### PROBLEM DESCRIPTION
Extract each line from the entries below that contains the string "ratio". The match is case-sensitive.

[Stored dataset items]
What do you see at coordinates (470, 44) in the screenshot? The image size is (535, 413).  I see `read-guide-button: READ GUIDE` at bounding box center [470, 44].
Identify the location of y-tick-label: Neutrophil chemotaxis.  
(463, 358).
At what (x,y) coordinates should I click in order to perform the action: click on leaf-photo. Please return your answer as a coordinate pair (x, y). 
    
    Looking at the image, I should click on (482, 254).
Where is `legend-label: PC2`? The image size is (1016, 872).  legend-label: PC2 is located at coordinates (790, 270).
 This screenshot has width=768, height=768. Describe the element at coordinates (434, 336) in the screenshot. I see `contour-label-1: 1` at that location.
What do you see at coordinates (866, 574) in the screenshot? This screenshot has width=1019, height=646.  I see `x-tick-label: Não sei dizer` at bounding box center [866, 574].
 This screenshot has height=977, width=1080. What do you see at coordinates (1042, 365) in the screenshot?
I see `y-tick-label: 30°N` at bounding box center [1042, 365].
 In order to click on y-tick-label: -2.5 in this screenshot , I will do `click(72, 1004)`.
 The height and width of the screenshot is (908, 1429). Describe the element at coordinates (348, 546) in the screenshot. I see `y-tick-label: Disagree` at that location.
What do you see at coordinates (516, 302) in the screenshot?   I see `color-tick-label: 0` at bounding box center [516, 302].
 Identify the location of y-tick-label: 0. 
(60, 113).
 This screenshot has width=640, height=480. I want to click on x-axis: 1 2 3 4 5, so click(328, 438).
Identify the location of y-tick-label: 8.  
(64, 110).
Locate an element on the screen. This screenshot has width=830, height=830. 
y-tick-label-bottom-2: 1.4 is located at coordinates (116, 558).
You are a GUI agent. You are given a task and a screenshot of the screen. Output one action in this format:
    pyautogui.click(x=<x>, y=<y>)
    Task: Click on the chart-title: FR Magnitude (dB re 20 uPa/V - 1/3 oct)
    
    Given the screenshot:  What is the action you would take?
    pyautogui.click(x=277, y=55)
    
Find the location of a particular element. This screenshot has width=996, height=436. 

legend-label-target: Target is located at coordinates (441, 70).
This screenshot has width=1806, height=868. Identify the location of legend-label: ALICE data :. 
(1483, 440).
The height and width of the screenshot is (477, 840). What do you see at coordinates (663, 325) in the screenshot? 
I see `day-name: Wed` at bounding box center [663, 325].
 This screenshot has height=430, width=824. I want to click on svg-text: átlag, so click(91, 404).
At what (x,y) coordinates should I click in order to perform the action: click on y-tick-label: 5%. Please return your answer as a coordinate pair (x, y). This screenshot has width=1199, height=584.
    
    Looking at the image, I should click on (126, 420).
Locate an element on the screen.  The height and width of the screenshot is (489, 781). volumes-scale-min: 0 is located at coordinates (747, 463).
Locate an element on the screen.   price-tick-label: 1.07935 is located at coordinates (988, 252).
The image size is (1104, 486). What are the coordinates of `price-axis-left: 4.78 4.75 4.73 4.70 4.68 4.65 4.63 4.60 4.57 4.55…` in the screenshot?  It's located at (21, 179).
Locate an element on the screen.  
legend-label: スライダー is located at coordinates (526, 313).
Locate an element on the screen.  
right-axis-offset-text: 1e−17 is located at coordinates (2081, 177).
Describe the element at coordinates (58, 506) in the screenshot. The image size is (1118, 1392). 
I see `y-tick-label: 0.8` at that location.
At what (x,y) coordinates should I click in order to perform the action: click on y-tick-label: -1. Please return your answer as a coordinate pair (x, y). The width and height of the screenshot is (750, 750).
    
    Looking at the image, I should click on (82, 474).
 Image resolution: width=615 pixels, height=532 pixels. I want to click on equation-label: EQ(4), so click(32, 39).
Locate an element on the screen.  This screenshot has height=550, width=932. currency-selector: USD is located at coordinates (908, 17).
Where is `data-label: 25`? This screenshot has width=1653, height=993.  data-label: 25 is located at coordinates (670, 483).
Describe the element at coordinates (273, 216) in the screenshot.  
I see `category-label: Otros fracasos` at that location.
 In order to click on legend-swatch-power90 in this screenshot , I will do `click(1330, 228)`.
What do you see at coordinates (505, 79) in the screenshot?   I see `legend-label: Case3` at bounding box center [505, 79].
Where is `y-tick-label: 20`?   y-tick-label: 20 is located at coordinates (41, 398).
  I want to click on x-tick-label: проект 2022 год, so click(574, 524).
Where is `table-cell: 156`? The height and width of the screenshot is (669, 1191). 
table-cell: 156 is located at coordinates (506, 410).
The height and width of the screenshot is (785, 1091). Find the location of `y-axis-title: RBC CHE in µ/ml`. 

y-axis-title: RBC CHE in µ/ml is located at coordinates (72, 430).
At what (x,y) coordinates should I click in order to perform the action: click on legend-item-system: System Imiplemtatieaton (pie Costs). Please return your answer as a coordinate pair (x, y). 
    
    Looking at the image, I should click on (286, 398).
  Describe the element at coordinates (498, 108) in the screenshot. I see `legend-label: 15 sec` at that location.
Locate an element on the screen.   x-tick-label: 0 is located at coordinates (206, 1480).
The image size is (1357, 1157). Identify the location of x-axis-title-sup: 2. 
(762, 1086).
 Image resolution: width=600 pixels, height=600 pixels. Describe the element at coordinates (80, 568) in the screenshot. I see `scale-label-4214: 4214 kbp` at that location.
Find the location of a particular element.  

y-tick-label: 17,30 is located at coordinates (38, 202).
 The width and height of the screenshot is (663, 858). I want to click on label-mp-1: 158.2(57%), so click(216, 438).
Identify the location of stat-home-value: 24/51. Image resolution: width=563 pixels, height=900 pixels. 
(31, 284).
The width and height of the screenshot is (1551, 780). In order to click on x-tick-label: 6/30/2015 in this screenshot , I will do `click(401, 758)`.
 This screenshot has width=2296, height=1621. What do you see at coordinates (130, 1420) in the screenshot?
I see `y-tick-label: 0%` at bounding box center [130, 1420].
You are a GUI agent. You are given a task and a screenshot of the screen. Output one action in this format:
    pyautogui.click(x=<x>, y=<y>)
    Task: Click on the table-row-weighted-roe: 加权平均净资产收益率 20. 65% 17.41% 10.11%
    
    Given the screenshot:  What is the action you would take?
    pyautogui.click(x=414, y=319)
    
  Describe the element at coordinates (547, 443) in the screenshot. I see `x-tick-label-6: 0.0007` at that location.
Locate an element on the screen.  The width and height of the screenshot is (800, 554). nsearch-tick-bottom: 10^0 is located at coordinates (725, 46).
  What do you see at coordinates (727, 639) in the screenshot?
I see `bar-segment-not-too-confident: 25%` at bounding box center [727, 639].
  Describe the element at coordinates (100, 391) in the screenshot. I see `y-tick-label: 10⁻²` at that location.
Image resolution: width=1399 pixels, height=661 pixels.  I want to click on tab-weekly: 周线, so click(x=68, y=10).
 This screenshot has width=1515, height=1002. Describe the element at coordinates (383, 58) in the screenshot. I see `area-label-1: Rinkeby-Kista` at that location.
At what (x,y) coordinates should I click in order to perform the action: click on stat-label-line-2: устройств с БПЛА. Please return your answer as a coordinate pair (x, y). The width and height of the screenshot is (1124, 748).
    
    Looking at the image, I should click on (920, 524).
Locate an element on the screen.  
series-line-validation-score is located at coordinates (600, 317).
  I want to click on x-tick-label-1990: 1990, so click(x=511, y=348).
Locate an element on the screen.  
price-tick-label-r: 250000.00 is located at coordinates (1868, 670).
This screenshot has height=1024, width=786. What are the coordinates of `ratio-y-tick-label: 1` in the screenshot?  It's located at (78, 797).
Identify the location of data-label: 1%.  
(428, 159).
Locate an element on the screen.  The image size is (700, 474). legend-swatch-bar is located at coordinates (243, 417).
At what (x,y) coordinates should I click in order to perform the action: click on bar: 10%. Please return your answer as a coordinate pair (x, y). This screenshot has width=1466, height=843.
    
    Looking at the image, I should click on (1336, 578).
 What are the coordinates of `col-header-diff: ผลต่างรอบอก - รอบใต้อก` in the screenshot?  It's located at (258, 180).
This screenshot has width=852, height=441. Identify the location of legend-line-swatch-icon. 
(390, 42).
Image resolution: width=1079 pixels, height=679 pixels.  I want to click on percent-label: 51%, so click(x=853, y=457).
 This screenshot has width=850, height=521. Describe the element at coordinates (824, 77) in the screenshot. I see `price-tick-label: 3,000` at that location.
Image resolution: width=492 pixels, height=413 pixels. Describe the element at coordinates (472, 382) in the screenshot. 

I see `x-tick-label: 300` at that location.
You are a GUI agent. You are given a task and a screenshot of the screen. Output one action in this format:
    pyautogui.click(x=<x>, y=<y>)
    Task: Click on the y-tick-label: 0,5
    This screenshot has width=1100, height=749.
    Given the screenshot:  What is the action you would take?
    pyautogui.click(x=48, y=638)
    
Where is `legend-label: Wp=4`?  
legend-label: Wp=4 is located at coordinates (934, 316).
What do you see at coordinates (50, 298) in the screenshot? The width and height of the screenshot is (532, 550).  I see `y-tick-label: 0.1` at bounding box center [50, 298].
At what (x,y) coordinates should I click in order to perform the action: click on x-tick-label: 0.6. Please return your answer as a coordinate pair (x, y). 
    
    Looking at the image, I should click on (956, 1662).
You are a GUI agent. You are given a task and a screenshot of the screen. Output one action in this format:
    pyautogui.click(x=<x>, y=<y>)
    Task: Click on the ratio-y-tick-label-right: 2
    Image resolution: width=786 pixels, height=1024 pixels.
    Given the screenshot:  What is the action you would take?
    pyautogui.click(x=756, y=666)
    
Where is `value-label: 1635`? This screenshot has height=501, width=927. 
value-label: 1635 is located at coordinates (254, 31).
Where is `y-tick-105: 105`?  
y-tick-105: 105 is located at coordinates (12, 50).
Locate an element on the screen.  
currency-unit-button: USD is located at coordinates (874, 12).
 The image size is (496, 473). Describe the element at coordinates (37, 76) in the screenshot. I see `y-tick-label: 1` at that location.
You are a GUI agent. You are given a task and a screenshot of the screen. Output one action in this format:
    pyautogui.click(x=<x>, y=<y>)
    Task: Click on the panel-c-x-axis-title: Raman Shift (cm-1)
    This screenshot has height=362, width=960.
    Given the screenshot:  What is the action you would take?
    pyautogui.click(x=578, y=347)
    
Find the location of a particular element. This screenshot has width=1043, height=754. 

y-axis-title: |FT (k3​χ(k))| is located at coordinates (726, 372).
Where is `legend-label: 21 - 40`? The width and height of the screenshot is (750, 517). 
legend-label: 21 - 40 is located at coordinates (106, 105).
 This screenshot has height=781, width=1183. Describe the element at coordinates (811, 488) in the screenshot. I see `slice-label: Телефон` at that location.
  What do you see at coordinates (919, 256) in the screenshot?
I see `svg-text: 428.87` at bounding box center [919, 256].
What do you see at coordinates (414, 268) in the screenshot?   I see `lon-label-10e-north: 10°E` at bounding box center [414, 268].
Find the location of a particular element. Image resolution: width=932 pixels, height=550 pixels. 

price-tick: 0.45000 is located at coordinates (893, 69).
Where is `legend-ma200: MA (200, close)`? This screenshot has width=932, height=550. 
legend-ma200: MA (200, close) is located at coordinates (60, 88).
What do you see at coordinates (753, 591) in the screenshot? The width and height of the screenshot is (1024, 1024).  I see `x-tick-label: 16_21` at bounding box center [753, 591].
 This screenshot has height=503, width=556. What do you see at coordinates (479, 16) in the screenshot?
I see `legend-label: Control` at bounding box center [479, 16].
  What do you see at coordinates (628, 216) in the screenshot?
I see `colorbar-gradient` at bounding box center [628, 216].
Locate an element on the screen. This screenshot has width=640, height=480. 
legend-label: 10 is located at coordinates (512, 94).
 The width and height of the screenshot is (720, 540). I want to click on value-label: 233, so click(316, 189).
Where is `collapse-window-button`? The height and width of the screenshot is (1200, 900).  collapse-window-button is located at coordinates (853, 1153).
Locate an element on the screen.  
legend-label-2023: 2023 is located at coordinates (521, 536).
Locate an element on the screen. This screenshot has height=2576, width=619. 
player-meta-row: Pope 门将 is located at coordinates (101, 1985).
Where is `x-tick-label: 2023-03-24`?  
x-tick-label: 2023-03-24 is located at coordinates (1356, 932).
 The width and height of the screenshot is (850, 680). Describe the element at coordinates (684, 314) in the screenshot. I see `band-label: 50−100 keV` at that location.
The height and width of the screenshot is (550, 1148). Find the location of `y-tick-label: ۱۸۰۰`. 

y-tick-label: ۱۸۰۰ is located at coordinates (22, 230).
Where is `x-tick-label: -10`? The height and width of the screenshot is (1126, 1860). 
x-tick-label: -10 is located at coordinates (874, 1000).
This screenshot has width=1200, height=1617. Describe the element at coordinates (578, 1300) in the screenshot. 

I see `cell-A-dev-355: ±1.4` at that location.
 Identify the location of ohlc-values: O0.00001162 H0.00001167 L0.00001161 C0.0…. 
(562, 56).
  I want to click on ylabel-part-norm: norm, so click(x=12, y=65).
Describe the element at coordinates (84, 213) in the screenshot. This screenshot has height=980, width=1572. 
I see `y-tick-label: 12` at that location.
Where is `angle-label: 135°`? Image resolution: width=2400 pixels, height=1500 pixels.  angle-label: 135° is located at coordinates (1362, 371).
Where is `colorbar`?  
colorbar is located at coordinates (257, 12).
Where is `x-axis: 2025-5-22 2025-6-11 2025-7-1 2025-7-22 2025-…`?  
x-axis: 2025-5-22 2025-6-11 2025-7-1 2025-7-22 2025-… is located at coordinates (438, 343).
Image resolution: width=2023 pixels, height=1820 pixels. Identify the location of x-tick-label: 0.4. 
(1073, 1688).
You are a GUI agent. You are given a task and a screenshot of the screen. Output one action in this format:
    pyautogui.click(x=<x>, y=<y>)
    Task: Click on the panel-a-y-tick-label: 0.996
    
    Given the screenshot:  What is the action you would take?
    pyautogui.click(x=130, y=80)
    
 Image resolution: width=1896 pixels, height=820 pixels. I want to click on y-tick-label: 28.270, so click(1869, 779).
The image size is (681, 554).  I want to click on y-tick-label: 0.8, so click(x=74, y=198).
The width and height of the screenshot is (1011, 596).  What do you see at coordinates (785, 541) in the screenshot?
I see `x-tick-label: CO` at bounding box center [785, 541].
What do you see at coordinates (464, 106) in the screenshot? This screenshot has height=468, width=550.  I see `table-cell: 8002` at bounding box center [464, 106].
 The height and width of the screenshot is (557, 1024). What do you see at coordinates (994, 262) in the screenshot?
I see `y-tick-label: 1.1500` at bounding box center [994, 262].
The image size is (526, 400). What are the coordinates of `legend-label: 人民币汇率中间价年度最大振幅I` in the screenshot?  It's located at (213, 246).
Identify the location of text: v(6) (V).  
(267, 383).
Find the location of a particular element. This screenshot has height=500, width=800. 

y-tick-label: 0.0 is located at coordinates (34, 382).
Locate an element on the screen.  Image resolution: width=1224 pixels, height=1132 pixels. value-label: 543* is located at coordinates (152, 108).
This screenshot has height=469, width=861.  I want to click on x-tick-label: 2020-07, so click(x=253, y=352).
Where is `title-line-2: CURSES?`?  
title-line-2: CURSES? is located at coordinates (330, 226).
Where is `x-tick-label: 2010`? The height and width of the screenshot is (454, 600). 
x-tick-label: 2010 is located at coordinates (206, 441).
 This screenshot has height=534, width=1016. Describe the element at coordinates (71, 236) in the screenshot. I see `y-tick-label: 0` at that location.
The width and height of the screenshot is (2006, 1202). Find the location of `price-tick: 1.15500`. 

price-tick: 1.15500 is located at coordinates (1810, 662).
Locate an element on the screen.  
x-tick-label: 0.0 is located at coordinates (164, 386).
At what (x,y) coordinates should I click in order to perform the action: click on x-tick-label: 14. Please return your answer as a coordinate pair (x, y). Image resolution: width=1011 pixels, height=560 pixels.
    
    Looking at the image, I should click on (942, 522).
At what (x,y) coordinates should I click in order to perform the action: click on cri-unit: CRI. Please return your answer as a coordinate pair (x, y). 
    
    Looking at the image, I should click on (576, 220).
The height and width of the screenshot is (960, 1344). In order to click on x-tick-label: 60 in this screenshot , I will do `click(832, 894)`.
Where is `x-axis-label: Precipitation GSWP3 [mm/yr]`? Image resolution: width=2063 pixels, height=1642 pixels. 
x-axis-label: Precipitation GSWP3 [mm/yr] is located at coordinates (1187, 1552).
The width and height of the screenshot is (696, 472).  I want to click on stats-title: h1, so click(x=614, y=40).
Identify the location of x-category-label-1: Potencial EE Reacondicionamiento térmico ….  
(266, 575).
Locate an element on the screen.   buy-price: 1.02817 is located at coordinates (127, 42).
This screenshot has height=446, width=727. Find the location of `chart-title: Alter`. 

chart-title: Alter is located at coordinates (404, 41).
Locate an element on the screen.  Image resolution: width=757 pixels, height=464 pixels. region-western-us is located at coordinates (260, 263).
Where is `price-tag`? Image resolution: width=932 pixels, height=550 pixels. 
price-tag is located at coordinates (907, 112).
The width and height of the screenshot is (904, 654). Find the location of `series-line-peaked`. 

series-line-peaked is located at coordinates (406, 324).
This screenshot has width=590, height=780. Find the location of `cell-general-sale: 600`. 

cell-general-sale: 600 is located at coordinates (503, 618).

### OUTPUT BELOW
This screenshot has height=1024, width=786. What are the coordinates of `ratio-y-tick-label: 1` in the screenshot?  It's located at (78, 797).
    Task: Click on the ratio-y-tick-label-right: 2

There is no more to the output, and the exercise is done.